Immigration Bill Uproar Continues

Senior News Reporter
Oregon Daily Emerald
University of Oregon, Eugen

A portion of the controversial immigration bill passed in the U.S. House of Representatives late last year that makes illegal aliens felons has sparked some of the loudest outcries in America since the invasion of Iraq.

In big cities and small towns nationwide, people have filled the streets in protest of the “Border protection, anti-terrorism and illegal immigration control act.”

If passed by the U.S. Senate and signed by President George W. Bush, the new law would make illegal immigrants automatic felons and would require a minimum one-year prison sentence for immigrants who enter the U.S. without documentation.

Immigrants caught at the border would be detained while their case goes through the justice system instead of being released and given a court date, which is the current policy.

It would add 250 full-time border inspectors, increase port canine detection by 25 percent and fine employers who knowingly hire undocumented immigrants $5,000 for first-time offenses and $40,000 for subsequent offenses.

For people who aid in the re-entry of an illegal alien, the same one-year prison sentence would apply.

Opponents call the bill unrealistic and harsh toward unauthorized immigrants. In Oregon, generally a progressive state, two of the five representatives say it’s time to protect U.S. borders, schools and health care and crack down on those who hire illegal immigrants.

Local Rep. Peter DeFazio, D-Ore., and Oregon’s northeastern region representative, Greg Walden, R-Ore., joined the majority — 239 to 182 — in passing the Dec. 16 legislation.

In an opinion piece published in The Register-Guard on Feb. 8, DeFazio said he doesn’t have a “complete solution,” but he said the bill is a step toward fixing the immigration problem.

“Undocumented workers have been used and abused, driving down wages, benefits, and working conditions for all workers,” he wrote.

This is the first plausible immigration plan by Congress, DeFazio added, because employers would be penalized significantly for hiring undocumented workers and because of the increased border patrol.

DeFazio opposes blanket amnesty legislation for the estimated 11 million illegal immigrants already here, he wrote, because it “could delay or prevent … legal immigration.” DeFazio voted for the bill mainly because of the added employer sanctions but didn’t agree with everything, such as the portion that would make it a crime for any social service or religious group to help illegal immigrants.

In his newsletter, Walden said legal immigration is undeniably valuable, but the burden on society by “those who choose to blatantly disregard our laws” is getting out of control.

“I hear regularly from schools, hospital administrators, law enforcement, government officials and a host of other citizens throughout the second district about the need to enhance border patrol and crack down on illegal immigration,” Walden wrote in the Dec. 22 newsletter. “The costs to our education, health care and criminal justice systems are overwhelming.”

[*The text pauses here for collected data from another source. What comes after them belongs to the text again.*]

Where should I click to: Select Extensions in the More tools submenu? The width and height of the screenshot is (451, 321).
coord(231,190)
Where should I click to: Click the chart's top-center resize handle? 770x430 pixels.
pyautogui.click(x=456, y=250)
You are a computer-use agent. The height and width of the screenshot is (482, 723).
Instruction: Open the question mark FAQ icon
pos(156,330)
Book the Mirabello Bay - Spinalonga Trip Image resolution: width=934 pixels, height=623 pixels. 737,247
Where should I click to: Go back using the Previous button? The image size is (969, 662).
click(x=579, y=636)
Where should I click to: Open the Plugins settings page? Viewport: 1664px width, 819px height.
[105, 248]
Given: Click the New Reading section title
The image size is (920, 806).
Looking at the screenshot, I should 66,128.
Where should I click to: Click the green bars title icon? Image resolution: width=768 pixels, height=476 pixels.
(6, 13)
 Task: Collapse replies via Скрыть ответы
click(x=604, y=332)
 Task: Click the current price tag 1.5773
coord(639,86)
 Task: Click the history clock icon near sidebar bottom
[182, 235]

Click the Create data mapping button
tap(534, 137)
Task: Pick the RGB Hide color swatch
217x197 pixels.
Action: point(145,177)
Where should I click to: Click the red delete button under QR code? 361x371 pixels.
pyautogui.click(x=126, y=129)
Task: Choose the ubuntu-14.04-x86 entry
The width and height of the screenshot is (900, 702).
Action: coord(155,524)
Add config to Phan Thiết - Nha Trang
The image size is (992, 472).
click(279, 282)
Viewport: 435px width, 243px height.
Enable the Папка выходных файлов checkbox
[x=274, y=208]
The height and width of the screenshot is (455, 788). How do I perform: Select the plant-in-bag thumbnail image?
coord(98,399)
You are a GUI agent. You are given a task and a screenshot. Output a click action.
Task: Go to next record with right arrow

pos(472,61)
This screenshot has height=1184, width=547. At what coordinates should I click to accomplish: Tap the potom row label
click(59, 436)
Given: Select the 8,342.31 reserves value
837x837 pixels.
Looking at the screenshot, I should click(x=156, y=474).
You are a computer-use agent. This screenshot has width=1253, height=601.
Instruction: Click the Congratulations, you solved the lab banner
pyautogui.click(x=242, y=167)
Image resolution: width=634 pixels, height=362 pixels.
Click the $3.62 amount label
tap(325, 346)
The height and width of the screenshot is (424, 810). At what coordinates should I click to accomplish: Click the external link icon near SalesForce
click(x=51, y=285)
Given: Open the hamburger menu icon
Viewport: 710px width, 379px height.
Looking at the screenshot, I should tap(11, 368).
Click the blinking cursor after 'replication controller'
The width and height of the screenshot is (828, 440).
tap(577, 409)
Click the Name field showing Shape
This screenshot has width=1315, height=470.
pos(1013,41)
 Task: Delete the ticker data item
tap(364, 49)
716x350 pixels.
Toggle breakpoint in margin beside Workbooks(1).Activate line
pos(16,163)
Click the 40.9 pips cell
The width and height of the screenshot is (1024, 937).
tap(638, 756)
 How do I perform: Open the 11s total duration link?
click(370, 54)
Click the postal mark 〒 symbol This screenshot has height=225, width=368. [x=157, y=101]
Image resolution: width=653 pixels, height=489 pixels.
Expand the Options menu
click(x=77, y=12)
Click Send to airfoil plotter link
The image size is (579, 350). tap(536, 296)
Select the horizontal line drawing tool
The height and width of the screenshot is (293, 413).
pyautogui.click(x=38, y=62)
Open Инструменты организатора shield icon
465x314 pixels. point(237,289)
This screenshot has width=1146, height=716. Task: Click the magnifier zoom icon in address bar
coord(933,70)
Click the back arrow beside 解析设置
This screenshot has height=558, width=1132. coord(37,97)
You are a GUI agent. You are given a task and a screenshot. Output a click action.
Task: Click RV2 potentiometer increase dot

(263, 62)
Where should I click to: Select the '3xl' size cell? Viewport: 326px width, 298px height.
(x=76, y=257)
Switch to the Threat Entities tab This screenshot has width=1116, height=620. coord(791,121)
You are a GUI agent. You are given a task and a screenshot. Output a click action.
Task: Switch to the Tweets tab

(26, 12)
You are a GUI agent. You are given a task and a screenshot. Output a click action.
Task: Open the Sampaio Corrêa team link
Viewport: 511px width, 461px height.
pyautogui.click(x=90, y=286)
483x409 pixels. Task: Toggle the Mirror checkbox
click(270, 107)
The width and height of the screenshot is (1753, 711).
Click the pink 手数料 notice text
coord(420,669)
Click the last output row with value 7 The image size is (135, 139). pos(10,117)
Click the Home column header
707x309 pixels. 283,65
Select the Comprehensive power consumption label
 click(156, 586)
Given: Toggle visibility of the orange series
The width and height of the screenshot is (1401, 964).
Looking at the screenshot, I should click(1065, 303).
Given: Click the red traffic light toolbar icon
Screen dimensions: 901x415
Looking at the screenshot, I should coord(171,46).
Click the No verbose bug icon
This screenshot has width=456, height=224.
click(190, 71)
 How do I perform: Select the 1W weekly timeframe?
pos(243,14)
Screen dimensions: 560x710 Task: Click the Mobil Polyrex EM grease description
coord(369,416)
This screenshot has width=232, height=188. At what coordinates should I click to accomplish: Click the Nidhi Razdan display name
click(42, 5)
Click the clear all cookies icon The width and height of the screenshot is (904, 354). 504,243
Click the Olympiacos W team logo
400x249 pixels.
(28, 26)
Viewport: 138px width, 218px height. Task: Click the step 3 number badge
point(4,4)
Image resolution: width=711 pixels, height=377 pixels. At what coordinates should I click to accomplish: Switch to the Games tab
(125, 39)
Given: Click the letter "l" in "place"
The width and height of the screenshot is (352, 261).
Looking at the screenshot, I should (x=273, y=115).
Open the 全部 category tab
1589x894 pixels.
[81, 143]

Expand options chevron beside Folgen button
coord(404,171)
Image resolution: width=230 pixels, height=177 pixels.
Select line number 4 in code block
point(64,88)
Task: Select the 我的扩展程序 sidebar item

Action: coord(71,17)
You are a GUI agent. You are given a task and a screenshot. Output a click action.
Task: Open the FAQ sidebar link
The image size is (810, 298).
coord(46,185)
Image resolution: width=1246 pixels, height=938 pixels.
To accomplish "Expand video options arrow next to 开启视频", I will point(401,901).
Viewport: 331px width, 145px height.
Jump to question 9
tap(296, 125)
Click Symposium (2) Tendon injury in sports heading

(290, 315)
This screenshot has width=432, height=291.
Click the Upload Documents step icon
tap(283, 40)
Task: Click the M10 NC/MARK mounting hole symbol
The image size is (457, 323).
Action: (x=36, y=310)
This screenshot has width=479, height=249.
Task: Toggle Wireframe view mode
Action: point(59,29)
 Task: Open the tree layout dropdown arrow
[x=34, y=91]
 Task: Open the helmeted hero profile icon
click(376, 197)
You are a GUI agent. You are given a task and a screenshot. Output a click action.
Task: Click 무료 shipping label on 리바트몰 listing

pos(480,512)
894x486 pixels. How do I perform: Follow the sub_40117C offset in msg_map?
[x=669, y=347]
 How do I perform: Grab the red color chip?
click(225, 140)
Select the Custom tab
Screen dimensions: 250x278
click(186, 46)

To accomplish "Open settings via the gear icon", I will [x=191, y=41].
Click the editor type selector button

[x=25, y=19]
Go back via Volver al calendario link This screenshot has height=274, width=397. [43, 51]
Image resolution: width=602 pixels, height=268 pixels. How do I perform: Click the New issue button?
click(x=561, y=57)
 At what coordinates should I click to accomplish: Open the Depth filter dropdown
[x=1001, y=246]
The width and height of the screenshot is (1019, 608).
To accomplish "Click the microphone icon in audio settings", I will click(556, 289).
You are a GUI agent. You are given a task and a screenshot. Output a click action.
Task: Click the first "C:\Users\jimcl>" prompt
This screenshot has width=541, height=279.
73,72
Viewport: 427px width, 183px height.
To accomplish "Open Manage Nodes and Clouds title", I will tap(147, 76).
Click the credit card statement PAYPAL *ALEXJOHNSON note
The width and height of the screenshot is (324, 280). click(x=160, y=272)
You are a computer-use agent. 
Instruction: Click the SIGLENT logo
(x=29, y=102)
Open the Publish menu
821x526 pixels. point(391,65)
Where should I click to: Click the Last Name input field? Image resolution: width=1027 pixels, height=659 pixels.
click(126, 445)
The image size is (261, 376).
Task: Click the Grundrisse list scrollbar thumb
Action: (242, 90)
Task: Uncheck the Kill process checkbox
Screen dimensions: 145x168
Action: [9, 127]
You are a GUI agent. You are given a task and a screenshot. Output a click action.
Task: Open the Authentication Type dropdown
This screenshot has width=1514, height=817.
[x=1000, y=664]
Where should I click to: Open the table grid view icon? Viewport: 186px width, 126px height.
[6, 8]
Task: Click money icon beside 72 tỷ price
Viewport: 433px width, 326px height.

Walden continued his support of the fence construction on the Texas and San Diego borders, projects that have “already resulted in drastic decreases in illegal crossings,” he wrote.

Kevin Johnson, the associate dean for Academic Affairs at the University of California, Davis law school, recently toured the U.S.-Mexico border.

A public interest law professor of Chicana/o studies, Johnson wrote in an e-mail the House bill is “unduly harsh on undocumented immigrants and those who assist them.”

The bill’s main weakness is its focus on border patrol “when there is no evidence that such changes will have any impact on the undocumented immigration population,” Johnson said. The year in prison and felony charge would not reduce illegal immigration.

“Border enforcement has increased greatly since 1994 but the undocumented population continues to increase,” Johnson continued. “We need a more comprehensive approach to immigration reform, which includes earned legalization, employment visas and other programs.”

Thousands of migrants have died as a result of being redirected from “major border hubs,” such as San Diego and El Paso, Texas, into more remote areas of the desert where patrols aren’t as strict, he said in the e-mail.

The bill passed because of frustration, he wrote, “but Congress is not yet prepared to deal with the complex issues of what brings migrants to the United States – jobs and families. Like the days of Prohibition, our immigration laws are out of synch with social, political, and economic realities and people are violating them.”

The House bill was passed to the U.S. Senate, which is currently looking at two of its own immigration bills.

It’s unlikely the Senate will pass a bill before the congressional elections this November, many say, because immigration is a hot-button issue.